Three-way matching elevates financial control by incorporating a third, independently generated document into the verification sequence. This method compares the Purchase Order (PO), the Vendor Invoice, and the Receiving Report. The addition of the Receiving Report provides evidence that the goods were physically delivered and accepted before payment is authorized.
The role of the third document is to close the loop between ordering and delivery, mitigating the risk of paying for “ghost” shipments or billing errors. Without physical receipt verification, the risk of vendor fraud remains high. The Receiving Report is typically generated by warehouse personnel, ensuring segregation of duties from both the purchasing and AP functions.
For a successful three-way match, three specific data points must align across all documents. The quantity ordered on the PO must align with the quantity received, and that quantity must subsequently match the quantity billed on the Vendor Invoice. This triple verification ensures accuracy in price and the physical flow of inventory into the company’s assets.
The process flow is initiated when the PO is created and sent to the vendor. Upon delivery, receiving personnel check the shipment against the PO and generate the Receiving Report, confirming the quantity accepted by the organization. The AP department receives the invoice and links all three documents using the PO number as the primary key within the ERP system.
The ERP system then executes the three-way comparison against the established tolerance thresholds. If the unit price and quantity are correct, the transaction is automatically moved to the payment queue. The inclusion of the Receiving Report prevents the AP department from prematurely paying for goods that are still in transit or that were damaged and rejected upon arrival.

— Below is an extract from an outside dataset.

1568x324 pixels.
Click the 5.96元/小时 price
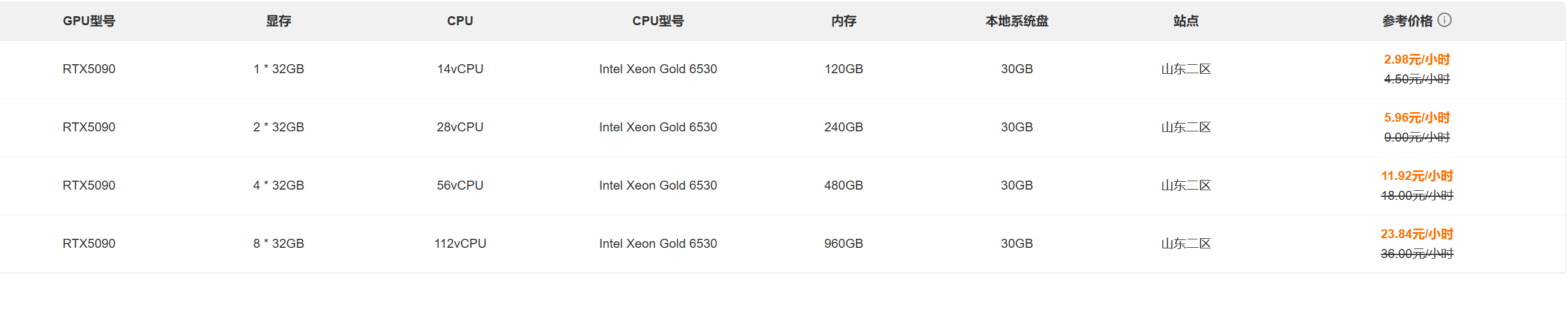[1417, 118]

If the quantity received is less than the quantity billed, the AP system will flag a discrepancy, and the invoice will be placed on hold. This scenario often requires the AP team to seek a formal credit memo from the vendor for the missing items. Conversely, if the quantity received is greater than the quantity billed, the AP team must contact the vendor to request a revised invoice.
Three-way matching is the standard control for inventory purchases and capital expenditures. This is used where the financial risk and the necessity for accurate inventory accounting are paramount.

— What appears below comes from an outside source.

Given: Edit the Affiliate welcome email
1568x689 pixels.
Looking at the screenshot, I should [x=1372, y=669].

The core difference between the two methods lies in the inclusion of the Receiving Report as a mandatory verification document. Two-way matching verifies the financial terms of the agreement. Three-way matching verifies both the financial terms and the physical fulfillment of the contract.
Implementation context dictates the appropriate choice of matching protocol. Two-way matching is typically reserved for low-value purchases, such as office supplies or subscriptions, or for services like consulting fees. A physical goods receipt document is neither generated nor practical for these types of procurements.

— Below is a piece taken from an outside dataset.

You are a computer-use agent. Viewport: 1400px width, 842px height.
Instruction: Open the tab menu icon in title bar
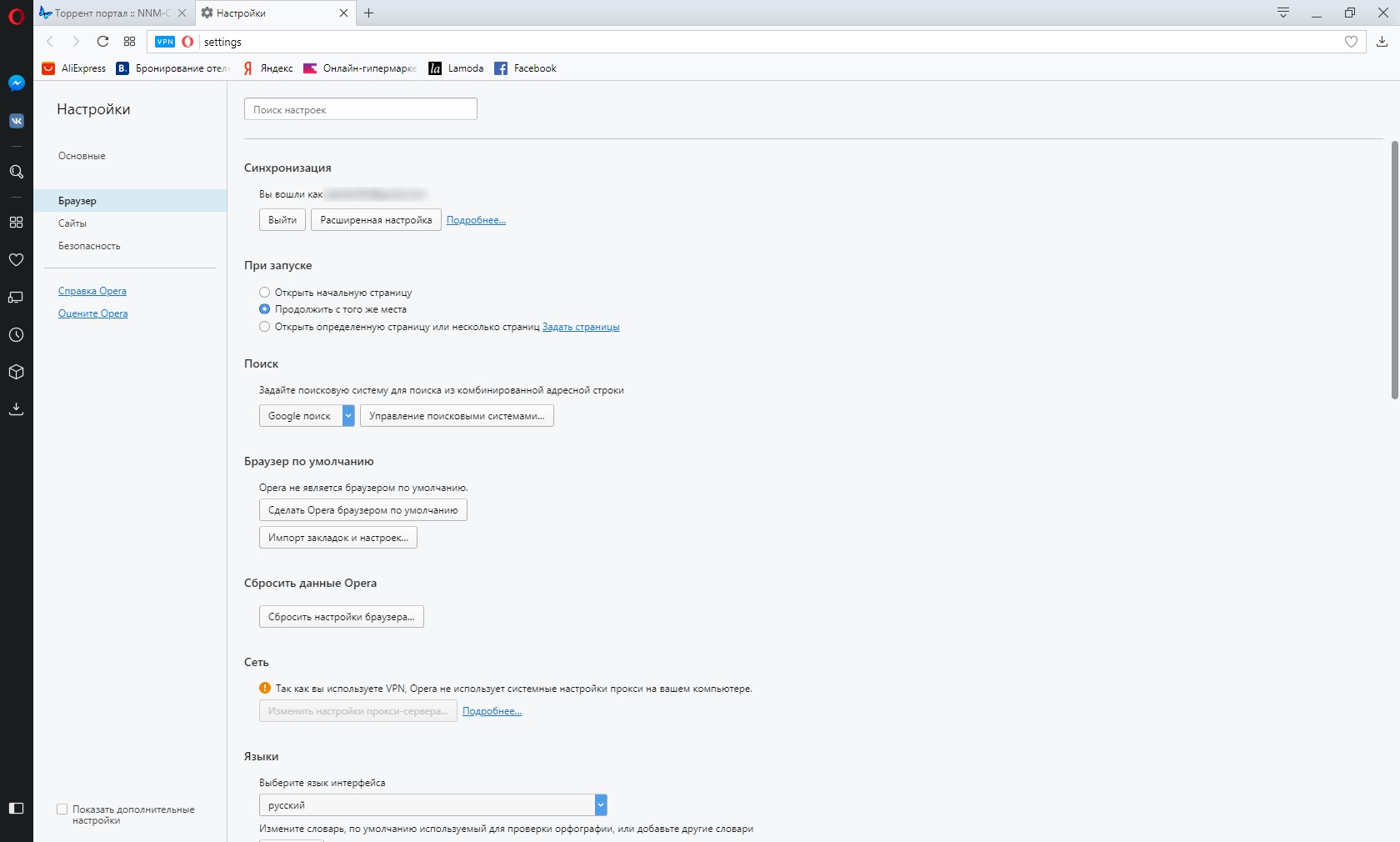[x=1282, y=13]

Using 2-way matching for these specific transactions helps to accelerate the invoice processing time. This maintains efficiency for high-volume, low-risk expenditures. This efficiency allows the AP team to focus control efforts on higher-risk transactions.
Three-way matching is the required standard for high-value purchases, especially those involving inventory recorded as assets on the balance sheet. Capital expenditures, raw material purchases, and any transaction exceeding a pre-set threshold mandate the three-way verification. This rigorous process safeguards the company’s assets and provides the necessary audit trail for external financial review.
The increased processing time of 3-way matching is justified by the higher risk mitigation it provides for significant cash outflows. This extra step significantly increases internal control against payment fraud and inventory mismanagement.